BACKGROUND: Thirteen-cis retinoic acid (RA) has been shown to have growth-inhibitory and differentiative activity on non-small cell lung cancer (NSCLC) cells in vitro. This promoted the rationale for combining RA with three active drugs, cisplatin (CDDP) vindesine (VDS) and mitomycin-c (MMC) in the treatment of advanced NSCLC. PATIENTS AND METHODS: Patients with a histologically confirmed non-resectable NSCLC, measurable lesion, performance status < or = 3, and informed consent were enrolled. The chemotherapy schedule included cisplatin 60 mg/m2 and mitomycin-c 10 mg/m2 day 1 and vindesine 3 mg/m2 on days 1 and 5, every 4 weeks. RA was administered orally, at a dose of 0.5 mg/kg, 5 days per week, during chemotherapeutic intervals and to responding patients until disease progression was observed.

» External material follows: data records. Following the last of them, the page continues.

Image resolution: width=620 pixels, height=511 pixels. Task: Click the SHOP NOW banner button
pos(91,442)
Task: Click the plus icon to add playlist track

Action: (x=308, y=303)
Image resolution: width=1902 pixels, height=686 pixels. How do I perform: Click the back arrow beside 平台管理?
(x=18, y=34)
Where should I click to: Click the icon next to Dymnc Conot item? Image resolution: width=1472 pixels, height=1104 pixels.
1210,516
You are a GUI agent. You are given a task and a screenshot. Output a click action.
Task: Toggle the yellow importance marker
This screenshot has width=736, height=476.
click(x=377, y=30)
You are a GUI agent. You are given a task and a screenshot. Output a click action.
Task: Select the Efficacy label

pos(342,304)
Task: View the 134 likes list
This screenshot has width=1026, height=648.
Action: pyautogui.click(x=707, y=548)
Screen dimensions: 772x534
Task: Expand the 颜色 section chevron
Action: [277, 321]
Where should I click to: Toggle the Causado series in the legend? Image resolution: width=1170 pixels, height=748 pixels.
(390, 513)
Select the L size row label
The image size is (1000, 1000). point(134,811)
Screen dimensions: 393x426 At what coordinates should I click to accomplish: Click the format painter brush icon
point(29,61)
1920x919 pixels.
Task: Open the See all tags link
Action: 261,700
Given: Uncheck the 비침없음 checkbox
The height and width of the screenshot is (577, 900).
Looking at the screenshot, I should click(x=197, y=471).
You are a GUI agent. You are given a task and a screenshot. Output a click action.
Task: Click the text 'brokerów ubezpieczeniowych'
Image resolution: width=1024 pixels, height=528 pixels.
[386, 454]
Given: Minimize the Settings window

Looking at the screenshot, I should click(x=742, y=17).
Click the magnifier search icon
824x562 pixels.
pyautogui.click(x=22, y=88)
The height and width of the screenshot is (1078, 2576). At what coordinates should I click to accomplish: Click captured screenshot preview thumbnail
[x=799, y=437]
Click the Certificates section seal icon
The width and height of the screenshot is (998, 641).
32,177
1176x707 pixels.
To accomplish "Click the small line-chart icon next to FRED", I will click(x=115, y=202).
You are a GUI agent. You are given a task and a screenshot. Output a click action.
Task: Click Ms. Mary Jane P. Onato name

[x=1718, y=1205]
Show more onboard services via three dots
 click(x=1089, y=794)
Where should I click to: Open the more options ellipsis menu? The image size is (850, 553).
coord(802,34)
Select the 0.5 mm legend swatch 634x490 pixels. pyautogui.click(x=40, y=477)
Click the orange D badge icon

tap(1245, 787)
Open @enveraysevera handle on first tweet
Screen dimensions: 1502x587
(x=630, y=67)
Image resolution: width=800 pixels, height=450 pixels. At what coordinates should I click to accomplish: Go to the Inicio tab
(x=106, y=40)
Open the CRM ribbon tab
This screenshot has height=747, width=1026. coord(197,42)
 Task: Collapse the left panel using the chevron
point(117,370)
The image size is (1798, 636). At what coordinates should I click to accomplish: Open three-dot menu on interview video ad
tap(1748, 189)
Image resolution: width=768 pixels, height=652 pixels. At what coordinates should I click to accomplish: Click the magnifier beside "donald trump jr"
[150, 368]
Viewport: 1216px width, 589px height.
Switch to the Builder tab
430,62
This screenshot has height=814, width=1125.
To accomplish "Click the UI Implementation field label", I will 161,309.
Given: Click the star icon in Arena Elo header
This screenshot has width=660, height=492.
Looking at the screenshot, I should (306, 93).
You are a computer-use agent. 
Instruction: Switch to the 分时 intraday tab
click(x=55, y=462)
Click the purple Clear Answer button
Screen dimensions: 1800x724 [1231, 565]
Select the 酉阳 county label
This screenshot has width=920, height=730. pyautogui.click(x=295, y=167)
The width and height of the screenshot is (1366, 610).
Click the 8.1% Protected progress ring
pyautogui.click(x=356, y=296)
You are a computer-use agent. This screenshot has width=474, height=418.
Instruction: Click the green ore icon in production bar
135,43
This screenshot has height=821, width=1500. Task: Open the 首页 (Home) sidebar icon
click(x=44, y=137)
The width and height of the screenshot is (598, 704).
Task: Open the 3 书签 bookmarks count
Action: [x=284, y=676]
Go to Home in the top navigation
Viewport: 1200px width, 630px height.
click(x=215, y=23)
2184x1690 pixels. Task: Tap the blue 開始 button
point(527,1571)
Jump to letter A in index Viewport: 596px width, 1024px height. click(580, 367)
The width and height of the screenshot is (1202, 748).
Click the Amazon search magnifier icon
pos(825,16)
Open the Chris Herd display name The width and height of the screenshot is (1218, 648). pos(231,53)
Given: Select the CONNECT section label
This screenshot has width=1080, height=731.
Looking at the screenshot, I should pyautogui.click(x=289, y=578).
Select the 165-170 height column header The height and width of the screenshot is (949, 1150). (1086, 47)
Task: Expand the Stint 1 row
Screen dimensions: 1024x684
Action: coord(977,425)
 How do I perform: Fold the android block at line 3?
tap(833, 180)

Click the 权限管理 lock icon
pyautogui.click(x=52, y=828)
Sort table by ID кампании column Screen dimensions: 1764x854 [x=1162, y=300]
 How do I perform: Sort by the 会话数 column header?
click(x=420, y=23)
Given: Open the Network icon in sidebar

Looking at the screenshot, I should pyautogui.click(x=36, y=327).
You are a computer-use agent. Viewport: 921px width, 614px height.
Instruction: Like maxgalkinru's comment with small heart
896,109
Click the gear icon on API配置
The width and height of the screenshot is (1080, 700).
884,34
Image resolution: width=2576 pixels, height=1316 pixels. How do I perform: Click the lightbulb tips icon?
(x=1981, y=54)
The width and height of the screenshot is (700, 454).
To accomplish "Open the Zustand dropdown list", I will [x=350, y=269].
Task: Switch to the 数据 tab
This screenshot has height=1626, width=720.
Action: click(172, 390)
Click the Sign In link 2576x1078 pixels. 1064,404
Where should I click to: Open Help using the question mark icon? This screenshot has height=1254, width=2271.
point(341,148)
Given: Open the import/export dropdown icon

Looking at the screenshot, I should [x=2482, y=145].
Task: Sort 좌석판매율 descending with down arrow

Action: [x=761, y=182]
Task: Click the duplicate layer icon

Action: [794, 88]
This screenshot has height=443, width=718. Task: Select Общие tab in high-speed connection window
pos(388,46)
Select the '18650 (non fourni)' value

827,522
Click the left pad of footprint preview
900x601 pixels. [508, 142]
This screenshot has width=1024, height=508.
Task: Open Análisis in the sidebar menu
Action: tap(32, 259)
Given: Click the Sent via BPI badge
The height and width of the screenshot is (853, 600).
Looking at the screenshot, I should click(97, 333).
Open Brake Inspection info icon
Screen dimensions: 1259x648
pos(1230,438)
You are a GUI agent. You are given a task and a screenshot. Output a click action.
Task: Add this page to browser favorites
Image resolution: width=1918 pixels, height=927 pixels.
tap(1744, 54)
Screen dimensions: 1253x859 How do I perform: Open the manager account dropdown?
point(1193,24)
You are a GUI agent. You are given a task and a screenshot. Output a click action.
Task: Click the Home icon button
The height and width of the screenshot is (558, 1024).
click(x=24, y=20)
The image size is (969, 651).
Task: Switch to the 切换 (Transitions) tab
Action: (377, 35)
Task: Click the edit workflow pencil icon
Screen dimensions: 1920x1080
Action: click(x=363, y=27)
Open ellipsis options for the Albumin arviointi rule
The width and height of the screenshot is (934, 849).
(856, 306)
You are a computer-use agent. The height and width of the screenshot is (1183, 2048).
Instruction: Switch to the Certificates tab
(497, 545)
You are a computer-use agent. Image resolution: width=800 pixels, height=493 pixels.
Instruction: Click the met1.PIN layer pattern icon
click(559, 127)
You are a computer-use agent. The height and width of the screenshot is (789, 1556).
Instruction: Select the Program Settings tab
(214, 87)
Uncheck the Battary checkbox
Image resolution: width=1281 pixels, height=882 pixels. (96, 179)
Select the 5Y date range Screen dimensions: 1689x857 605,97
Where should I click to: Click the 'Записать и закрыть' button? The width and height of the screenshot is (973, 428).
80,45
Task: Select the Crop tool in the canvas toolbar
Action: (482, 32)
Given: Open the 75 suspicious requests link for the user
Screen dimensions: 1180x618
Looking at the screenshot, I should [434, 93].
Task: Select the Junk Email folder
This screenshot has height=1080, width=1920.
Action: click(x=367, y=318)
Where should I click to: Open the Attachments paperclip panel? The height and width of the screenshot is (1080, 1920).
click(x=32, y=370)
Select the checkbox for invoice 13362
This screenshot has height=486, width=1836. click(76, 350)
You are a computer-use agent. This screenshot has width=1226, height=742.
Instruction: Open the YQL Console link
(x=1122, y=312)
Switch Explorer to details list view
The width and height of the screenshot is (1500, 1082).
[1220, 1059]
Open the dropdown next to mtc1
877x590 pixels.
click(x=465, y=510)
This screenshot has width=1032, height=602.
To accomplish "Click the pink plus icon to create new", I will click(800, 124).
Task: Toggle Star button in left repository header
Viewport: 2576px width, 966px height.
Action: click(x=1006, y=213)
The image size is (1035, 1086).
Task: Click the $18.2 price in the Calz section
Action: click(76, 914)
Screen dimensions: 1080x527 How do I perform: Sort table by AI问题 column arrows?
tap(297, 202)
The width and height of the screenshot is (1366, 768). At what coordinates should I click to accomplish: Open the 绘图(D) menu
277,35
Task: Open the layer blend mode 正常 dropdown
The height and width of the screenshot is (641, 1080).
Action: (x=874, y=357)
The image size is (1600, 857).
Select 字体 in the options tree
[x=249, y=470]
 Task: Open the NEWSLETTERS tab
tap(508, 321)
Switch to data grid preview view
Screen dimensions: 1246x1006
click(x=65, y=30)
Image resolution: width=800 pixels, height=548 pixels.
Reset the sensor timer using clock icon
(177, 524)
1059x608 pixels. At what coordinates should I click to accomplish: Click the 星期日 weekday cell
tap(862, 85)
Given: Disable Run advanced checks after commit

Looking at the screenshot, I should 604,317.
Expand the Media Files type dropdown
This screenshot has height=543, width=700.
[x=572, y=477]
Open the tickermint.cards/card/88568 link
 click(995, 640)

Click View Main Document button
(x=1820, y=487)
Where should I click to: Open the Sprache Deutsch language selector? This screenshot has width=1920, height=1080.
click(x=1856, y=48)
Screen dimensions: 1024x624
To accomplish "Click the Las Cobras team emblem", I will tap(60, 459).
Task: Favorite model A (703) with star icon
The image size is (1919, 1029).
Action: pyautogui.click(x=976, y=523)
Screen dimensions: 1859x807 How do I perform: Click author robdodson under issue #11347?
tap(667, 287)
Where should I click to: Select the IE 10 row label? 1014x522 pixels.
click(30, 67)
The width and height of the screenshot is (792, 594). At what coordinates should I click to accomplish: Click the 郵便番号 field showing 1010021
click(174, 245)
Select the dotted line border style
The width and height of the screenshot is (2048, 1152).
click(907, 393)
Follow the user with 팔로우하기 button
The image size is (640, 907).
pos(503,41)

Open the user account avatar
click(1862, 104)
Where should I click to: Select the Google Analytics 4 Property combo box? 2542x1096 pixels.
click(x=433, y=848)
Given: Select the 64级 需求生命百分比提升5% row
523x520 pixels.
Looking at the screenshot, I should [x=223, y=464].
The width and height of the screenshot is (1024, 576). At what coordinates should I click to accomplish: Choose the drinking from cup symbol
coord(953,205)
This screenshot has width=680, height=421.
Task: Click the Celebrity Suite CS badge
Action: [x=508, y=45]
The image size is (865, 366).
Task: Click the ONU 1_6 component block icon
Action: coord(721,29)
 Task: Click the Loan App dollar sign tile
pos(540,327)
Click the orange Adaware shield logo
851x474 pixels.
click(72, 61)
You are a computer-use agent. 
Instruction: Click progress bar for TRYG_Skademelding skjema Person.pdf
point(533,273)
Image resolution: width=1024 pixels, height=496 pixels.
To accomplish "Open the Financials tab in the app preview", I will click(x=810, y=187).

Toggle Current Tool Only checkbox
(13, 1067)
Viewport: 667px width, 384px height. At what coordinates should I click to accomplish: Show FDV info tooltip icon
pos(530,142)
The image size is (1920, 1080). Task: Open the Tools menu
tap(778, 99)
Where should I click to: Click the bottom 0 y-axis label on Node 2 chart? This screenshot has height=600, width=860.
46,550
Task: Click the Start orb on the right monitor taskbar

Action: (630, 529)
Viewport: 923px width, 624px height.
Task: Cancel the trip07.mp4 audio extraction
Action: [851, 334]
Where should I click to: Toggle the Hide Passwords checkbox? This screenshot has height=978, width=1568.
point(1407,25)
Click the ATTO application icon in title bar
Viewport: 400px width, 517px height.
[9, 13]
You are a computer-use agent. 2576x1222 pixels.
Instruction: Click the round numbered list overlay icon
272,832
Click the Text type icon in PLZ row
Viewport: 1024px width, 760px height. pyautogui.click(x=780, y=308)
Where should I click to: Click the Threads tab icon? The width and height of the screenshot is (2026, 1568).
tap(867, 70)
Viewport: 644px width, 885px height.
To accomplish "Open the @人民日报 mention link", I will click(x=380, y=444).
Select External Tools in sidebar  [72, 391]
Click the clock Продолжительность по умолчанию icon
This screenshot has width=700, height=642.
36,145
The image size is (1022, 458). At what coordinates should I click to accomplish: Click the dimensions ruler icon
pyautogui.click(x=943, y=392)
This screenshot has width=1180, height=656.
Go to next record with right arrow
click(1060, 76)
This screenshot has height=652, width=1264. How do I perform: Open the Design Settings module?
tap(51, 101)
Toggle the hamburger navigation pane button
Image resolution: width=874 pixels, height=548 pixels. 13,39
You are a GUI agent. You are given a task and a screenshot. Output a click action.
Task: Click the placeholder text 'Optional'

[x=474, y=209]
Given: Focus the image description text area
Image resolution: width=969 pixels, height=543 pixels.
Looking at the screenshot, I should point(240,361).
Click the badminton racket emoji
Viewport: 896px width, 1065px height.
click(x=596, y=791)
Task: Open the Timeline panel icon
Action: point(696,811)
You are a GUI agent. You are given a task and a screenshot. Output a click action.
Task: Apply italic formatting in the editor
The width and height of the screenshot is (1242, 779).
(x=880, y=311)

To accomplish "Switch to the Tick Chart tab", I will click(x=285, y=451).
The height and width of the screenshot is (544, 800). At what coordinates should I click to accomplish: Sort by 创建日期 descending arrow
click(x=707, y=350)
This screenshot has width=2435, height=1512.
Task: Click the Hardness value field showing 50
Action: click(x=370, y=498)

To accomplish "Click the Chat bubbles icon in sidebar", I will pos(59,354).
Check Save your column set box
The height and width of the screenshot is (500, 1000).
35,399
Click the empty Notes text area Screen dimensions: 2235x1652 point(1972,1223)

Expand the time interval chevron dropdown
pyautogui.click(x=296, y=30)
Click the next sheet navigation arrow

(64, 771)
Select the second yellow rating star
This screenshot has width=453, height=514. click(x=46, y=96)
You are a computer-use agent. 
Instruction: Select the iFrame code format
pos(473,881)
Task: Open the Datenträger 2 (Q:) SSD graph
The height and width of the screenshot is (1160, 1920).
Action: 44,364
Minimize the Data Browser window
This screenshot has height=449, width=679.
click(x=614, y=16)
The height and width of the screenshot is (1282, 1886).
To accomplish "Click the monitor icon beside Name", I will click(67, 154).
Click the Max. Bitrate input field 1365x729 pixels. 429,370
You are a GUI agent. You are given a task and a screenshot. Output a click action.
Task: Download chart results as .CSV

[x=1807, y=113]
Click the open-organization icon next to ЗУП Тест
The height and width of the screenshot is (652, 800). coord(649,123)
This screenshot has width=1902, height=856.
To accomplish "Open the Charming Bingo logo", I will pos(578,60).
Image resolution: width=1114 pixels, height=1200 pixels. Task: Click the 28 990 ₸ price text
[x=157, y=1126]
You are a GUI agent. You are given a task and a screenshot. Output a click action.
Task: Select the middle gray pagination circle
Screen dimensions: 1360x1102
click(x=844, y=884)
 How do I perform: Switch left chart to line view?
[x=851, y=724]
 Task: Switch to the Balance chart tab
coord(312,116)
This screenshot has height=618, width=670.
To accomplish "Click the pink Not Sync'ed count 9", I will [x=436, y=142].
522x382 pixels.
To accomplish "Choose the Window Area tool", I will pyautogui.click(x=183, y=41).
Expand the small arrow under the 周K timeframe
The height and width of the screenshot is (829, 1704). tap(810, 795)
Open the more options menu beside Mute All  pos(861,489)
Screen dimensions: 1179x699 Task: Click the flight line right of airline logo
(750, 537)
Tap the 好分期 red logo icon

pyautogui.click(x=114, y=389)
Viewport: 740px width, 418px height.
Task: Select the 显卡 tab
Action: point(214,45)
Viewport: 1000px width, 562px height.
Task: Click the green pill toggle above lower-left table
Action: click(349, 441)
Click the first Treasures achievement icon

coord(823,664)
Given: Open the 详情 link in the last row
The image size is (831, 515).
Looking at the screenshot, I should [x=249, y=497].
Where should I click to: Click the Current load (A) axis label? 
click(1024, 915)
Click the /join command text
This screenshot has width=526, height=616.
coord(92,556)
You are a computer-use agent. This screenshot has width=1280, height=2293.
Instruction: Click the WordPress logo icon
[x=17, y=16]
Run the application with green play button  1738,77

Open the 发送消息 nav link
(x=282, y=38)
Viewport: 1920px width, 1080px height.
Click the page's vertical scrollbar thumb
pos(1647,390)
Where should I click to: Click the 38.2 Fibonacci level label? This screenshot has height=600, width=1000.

RESULTS: Thirty patients, receiving a total of 163 chemotherapy courses, were evaluated for response and toxicity. Objective responses included complete response in 2 patients (7%), partial response in 10 patients (33%), stable disease in 9 patients (30%) and progressive disease in 9 patients (30%), (response rate 40%: Confidence interval 95% 22.7% to 59.4%). Median time to progression was 8.6 months (range 3.9-45+). Median overall survival was 11.3 months (range 1-45+). The 1-year survival rate was 47%. Toxicity (WHO) included nausea and vomiting grade 2 in 6 patients, transient ileus in 3 patients and grade 3-4 leukopenia in 5 patients. Two patients underwent surgical resection of residual disease and remain in CR.
CONCLUSIONS: The addition of RA to cisplatin, vindesine and mitomycin-c is feasible and shows some activity in the treatment of NSCLC, with manageable toxicity.